Providência
Por Alessandra Leles Rocha
Não é de hoje que o assunto no Brasil é
providência! Não por causa do Morro da Providência no Rio de
Janeiro, onde há alguns dias três jovens foram barbaramente
assassinados por traficantes rivais após terem sido entregues
a eles por soldados do exército que participavam de um
programa do governo no local. Falamos de providência, de
medidas para se alcançar um fim satisfatório.
Talvez falte vontade, ou até mesmo
coragem, para tomar as providências que o país espera por
quase quinhentos anos. Providenciar a tão sonhada redução de
impostos, a manutenção adequada ao controle da inflação, as
medidas corretas para proteger a população dos surtos e
epidemias de doenças tropicais, a proteção dos principais
biomas nacionais e combater com rigidez a exploração
insustentável de seus recursos, a garantia real e concreta da
cidadania a todos os entes da nação, mais ética e decoro aos
representantes do povo,... É! É muita coisa para providenciar!
Mas, enquanto se gasta o tempo fugindo
da realidade, comprometido com superficialidades e
providenciando frivolidades, não saímos do lugar. Quando as
crises e os problemas nos fitavam apenas os olhos de nossa
própria irresponsabilidade, não cumprir as providências era
nossa própria culpa. Entretanto, hoje, o mundo globalizado
suprime o individual e comprime tudo ao coletivo,
obrigando-nos a estar atentos dentro e fora do próprio quintal
e executores de um número cada vez maior de providências.
Providenciar soluções ecologicamente sustentáveis para reduzir
o aquecimento global, mecanismos de controle à elevação dos
preços dos alimentos, a redução do enfrentamento bélico para
reduzir os altos investimentos e não elevar os índices de
recessão, ampliação dos programas de prevenção e controle da
AIDS, do câncer e outras doenças que restringem a mão-de-obra
economicamente ativa, medidas de coibição e punição à
homofobia, racismo e outros tipos de segregação,...

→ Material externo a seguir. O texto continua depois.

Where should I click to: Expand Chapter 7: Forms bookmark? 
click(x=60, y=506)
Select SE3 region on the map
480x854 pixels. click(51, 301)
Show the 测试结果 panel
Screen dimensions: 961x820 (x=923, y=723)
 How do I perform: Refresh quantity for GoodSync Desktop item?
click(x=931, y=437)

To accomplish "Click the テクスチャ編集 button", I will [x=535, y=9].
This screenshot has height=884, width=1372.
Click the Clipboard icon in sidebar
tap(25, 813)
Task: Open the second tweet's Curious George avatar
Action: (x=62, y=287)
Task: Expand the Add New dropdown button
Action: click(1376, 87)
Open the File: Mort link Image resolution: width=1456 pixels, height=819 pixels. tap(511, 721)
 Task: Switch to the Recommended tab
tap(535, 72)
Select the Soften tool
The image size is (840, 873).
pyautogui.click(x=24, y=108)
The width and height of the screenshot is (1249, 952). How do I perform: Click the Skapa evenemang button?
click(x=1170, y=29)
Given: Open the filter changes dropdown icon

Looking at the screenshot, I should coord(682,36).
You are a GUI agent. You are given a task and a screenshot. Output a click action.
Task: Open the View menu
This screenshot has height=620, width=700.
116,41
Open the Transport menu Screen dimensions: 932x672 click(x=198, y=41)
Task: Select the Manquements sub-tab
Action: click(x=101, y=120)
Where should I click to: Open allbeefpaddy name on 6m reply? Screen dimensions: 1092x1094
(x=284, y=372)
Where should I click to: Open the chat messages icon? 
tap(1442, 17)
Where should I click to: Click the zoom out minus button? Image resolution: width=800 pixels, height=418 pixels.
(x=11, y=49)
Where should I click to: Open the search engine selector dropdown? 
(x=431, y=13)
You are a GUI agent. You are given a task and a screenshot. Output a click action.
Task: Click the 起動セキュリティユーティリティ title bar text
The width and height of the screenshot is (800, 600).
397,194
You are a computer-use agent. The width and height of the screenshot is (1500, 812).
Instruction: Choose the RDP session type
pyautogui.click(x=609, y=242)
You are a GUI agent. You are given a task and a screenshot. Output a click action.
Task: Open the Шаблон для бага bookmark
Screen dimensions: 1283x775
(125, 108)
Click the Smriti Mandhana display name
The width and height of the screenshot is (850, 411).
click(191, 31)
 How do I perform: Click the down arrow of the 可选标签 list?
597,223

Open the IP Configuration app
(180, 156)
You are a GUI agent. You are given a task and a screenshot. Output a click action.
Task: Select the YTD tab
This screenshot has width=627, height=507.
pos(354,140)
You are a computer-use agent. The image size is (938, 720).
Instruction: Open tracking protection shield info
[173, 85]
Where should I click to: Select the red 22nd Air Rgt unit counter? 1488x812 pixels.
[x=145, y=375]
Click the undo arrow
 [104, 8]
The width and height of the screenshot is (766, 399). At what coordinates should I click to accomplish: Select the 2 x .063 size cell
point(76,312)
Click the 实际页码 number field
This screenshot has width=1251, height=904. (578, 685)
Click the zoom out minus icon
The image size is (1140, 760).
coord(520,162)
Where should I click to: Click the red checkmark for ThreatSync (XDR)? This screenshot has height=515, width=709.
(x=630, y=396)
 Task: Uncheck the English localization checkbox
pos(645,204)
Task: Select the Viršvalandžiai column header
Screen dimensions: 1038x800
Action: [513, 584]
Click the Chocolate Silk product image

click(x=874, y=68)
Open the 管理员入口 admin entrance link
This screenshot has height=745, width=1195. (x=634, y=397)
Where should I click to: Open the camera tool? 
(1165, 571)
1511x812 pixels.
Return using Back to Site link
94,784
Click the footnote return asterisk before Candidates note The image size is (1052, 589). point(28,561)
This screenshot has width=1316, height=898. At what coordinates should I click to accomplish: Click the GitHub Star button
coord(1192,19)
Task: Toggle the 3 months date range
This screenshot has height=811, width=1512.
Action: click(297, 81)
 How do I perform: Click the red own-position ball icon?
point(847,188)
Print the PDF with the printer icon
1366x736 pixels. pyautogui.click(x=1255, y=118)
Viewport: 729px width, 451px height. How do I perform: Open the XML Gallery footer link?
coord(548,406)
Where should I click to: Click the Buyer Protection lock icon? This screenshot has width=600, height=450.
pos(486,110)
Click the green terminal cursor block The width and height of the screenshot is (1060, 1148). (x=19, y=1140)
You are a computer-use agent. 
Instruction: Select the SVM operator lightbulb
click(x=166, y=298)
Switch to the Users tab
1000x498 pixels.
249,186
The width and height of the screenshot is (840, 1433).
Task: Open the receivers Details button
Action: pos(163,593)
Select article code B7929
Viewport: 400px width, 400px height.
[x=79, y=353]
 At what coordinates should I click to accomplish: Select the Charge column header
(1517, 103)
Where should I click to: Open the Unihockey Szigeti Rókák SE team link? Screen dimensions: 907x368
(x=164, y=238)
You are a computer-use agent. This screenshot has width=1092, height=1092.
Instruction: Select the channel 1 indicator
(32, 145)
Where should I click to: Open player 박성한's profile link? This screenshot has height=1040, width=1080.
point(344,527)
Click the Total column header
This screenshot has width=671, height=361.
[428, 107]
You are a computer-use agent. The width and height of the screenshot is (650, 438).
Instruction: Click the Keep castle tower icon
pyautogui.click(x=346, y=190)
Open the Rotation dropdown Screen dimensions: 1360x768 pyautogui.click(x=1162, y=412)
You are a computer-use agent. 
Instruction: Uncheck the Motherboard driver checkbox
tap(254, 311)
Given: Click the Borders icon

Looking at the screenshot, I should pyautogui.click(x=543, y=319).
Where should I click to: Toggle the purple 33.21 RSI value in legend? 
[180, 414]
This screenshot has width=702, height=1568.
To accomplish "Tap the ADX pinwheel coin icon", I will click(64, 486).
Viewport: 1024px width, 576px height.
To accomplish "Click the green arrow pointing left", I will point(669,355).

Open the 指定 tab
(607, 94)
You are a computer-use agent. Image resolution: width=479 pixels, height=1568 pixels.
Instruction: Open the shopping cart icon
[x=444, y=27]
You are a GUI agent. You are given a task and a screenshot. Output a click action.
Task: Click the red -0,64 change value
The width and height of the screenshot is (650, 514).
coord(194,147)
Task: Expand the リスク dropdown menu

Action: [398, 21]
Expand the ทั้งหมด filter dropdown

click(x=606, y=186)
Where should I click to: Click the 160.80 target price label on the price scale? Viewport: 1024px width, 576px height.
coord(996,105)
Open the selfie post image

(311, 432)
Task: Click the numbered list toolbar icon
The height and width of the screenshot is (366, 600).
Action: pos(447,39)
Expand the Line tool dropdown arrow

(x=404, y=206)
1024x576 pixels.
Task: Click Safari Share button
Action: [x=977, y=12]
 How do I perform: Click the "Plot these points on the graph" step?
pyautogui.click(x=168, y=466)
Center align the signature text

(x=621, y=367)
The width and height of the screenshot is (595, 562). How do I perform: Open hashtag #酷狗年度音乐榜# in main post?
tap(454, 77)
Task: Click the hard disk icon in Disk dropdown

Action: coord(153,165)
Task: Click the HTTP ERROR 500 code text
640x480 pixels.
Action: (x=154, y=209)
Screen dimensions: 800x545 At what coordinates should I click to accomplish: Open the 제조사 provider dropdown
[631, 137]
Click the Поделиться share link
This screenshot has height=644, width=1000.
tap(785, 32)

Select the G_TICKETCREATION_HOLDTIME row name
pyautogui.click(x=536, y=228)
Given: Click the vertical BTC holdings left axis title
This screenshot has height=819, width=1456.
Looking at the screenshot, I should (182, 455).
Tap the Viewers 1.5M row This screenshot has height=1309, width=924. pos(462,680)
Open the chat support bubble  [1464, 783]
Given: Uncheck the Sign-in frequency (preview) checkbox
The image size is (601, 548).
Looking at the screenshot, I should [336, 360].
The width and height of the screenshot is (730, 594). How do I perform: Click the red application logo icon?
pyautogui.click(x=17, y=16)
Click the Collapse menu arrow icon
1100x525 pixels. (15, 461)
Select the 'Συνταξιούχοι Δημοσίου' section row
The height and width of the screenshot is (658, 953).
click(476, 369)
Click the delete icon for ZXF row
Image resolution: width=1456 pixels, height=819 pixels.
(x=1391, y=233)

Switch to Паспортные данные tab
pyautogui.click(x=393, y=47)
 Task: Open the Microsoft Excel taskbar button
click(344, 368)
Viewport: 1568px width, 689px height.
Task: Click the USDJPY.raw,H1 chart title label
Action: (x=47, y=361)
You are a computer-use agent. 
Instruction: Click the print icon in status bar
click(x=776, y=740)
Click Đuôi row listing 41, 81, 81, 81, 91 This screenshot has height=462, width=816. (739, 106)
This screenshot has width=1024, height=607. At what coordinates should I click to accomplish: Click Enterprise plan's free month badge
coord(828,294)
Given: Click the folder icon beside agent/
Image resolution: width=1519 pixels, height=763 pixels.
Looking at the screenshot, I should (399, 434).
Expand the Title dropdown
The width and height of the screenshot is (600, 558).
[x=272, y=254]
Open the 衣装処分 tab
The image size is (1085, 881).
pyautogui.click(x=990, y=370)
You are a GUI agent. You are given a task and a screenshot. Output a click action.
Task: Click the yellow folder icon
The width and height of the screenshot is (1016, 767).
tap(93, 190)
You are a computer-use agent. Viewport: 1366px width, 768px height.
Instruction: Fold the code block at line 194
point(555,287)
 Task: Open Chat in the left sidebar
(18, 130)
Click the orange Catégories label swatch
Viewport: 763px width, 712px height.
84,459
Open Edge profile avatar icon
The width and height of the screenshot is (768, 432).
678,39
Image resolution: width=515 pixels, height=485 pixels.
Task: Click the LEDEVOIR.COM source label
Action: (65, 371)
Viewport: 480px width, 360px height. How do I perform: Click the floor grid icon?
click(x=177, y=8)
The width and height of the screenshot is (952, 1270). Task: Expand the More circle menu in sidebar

Por todas essas razões é que a
providência nos rodeia, nos inquieta, nos faz pensar. Temos
procurado bravamente tomar as providências do nosso cotidiano,
mas foge de nossa alçada as providências que afetam
diretamente a base da pirâmide. A providência tem que chegar
antes que seja tarde e tudo tenha sucumbido ao retrocesso, à
inoperância, ao descaso, a inversão de valores; caso contrário
restará somente aguardar pela Providência Divina.